__Problem description__
Across all lines of the entries, tally those with the word "will" in them. The reply is the tally, by itself.

[Start of Attachment]

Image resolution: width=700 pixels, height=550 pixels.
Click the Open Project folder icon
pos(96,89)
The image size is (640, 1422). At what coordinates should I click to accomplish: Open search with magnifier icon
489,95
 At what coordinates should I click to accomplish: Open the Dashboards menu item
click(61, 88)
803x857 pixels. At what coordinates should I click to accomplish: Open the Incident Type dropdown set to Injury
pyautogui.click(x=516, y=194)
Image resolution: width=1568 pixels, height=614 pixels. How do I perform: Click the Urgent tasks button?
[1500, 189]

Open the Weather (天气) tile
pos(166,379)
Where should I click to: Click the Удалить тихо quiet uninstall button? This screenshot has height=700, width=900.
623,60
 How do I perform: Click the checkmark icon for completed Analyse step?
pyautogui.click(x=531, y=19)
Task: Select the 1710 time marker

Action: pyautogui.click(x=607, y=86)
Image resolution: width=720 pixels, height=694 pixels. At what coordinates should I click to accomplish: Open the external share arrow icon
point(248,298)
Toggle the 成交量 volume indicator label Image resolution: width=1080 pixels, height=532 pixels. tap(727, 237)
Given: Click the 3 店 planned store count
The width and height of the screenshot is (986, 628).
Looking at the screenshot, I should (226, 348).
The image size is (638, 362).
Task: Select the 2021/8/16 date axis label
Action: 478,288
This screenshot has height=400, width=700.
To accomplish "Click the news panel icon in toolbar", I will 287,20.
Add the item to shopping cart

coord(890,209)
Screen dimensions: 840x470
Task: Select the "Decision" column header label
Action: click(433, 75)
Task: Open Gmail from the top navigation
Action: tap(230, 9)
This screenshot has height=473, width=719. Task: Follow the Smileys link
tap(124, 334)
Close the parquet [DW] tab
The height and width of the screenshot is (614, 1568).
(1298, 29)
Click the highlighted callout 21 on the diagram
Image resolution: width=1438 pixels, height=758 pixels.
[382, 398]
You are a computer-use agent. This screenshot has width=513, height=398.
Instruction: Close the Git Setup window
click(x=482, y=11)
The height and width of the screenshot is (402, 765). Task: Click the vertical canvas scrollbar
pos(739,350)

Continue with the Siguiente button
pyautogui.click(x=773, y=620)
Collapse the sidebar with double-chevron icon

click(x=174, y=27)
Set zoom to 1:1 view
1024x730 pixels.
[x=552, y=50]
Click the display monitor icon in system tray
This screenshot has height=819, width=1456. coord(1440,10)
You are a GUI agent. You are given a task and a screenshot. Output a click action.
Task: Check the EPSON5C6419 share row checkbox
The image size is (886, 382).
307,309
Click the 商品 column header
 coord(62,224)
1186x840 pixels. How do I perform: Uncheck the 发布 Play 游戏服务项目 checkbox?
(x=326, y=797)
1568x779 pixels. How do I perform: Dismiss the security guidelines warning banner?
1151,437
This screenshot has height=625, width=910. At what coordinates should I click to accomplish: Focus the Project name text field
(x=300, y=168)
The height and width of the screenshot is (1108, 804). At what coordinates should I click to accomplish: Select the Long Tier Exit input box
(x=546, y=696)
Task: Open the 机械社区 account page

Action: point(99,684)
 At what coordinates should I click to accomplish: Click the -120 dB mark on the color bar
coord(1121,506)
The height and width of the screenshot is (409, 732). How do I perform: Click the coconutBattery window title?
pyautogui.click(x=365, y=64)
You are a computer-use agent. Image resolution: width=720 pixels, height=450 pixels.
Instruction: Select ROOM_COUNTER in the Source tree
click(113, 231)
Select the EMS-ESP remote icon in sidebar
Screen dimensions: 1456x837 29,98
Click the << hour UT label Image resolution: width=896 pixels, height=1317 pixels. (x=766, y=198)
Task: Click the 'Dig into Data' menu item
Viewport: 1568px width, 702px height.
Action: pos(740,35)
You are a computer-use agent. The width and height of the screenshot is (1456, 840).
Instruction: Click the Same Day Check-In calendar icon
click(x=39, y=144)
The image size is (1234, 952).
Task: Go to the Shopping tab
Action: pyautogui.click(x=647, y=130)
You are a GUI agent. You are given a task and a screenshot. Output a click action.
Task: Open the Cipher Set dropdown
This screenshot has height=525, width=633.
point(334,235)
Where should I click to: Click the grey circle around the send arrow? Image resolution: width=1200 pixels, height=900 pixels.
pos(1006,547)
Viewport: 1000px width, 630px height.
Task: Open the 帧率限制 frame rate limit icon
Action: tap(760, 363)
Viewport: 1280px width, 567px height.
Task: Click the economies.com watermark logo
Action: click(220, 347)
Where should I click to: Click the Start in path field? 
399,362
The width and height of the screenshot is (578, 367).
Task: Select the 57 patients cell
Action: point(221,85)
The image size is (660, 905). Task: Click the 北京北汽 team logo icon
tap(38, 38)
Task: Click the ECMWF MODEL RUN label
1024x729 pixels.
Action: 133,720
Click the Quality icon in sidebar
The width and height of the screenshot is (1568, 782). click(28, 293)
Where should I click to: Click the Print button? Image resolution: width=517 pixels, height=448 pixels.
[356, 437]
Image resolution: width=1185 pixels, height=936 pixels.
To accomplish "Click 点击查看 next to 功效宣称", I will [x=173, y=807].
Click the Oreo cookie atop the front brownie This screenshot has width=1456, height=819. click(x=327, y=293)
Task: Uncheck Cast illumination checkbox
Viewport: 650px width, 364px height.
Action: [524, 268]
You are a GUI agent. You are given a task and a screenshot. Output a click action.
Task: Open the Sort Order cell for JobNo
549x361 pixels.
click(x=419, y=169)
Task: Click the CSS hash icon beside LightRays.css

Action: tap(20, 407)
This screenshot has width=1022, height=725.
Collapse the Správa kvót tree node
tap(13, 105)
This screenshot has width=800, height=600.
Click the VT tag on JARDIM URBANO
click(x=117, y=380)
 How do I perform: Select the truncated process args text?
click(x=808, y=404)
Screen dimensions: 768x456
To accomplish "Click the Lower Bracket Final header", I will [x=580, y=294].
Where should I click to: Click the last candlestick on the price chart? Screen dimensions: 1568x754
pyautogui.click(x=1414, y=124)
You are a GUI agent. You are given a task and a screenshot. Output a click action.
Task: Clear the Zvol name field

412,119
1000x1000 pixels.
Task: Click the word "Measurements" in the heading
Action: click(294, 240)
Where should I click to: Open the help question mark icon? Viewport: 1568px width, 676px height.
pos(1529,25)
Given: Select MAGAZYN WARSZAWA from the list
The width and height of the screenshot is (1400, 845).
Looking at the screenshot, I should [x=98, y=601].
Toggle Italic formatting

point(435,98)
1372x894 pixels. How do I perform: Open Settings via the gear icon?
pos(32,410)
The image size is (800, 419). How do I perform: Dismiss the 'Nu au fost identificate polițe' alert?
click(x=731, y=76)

[End of Attachment]

__Task output__
3